From that introduction, Rabenstein moved on to the financial status of UCR and the UC system. He pointed out some of the disinvestments Sacramento has made to the UC system in the past several years. Since 2009, UCR has suffered from close to $100 million in reductions, with $47.6 million coming from 2012 alone. In that same year, Sacramento decreased funding for the University of California by $750 million.

Rabenstein also talked about the passage of Proposition 30 in November. He stated that although the UC system will not suffer from additional reductions, it will not receive any new state funding either. Also, since no one knows what the state budget will be for the upcoming year, Rabenstein pointed out that it’s impossible to know what next year’s budget plan will look like for UCR.

With that, the conversation transitioned into a discussion about the future of the campus. There was substantial information provided about UCR 2020, a plan to grow the campus by improving students’ academic performances and faculty impact to the community.
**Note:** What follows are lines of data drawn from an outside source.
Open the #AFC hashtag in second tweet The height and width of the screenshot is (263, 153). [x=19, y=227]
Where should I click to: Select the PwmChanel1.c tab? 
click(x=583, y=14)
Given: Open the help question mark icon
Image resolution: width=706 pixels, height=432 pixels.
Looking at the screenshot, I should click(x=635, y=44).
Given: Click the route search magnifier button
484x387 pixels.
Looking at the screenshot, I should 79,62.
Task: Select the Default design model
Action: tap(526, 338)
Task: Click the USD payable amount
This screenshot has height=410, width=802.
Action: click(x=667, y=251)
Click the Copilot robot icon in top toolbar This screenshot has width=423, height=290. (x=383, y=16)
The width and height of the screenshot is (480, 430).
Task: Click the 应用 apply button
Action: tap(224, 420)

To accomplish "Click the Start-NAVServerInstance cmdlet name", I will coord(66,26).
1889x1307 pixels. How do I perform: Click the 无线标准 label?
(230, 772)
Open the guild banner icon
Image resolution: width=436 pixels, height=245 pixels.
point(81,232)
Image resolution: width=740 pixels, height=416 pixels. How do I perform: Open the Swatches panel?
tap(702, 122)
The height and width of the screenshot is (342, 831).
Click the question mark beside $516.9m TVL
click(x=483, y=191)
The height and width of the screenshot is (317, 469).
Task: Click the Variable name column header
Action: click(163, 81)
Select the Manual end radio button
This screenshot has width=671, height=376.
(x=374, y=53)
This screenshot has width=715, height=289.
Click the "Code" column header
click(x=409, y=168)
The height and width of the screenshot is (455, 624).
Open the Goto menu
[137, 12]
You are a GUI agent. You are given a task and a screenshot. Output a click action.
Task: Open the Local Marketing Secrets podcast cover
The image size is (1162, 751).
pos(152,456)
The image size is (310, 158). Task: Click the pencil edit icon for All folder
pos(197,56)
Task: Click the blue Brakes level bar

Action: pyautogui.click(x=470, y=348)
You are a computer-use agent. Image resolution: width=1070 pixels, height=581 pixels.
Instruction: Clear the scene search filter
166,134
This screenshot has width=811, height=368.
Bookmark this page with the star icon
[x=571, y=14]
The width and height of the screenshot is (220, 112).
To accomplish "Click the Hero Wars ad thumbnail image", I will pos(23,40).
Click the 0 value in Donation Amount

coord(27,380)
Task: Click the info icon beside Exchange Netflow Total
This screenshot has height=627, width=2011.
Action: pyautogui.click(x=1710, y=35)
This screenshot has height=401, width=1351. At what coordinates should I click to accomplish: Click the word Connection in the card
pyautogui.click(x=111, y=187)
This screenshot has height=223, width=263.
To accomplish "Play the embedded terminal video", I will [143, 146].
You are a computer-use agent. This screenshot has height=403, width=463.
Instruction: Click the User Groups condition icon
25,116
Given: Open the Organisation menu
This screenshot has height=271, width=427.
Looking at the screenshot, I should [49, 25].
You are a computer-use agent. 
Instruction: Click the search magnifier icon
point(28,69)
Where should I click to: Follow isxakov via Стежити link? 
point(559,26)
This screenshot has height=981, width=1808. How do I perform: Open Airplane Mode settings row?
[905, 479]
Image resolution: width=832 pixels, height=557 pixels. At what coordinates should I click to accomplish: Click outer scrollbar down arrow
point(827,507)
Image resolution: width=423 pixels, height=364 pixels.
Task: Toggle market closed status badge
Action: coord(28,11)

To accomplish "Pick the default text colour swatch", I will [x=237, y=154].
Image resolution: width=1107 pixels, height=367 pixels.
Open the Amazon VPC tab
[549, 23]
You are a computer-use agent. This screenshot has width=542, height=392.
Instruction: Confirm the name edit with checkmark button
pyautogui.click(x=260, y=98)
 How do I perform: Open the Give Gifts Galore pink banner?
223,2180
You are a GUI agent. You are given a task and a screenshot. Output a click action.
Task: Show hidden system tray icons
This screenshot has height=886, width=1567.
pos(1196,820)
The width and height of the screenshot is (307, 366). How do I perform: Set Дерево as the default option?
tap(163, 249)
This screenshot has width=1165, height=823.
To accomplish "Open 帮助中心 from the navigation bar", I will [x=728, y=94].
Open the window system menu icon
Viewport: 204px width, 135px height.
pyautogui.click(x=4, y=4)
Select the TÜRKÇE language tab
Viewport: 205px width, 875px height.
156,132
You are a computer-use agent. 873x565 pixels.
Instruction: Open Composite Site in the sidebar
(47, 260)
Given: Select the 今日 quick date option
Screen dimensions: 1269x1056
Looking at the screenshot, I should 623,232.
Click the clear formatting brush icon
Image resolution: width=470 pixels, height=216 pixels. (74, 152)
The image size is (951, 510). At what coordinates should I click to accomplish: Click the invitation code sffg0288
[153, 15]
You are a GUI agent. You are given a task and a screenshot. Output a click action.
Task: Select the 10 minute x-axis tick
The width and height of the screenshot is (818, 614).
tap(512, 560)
Rabenstein first noted important statistics that have come from students. Since 2008, the grade point average and placement tests scores have gradually improved for incoming freshmen.

UCR 2020 is a plan that lays out the aspirations for the campus. According to Rabenstein, the first aspiration is to become a major research university. To do that, UCR’s research funding would have to increase threefold. To make that happen, Rabenstein noted that UCR would have to search for more grants and expand faculty size.

“We have to be very focused and strategic in the hiring that we will do,” he said.

With the current statistics of UCR’s academic performance and the impact that the current faculty is having on the scientific community, the provost feels confident UCR’s goals will be reached.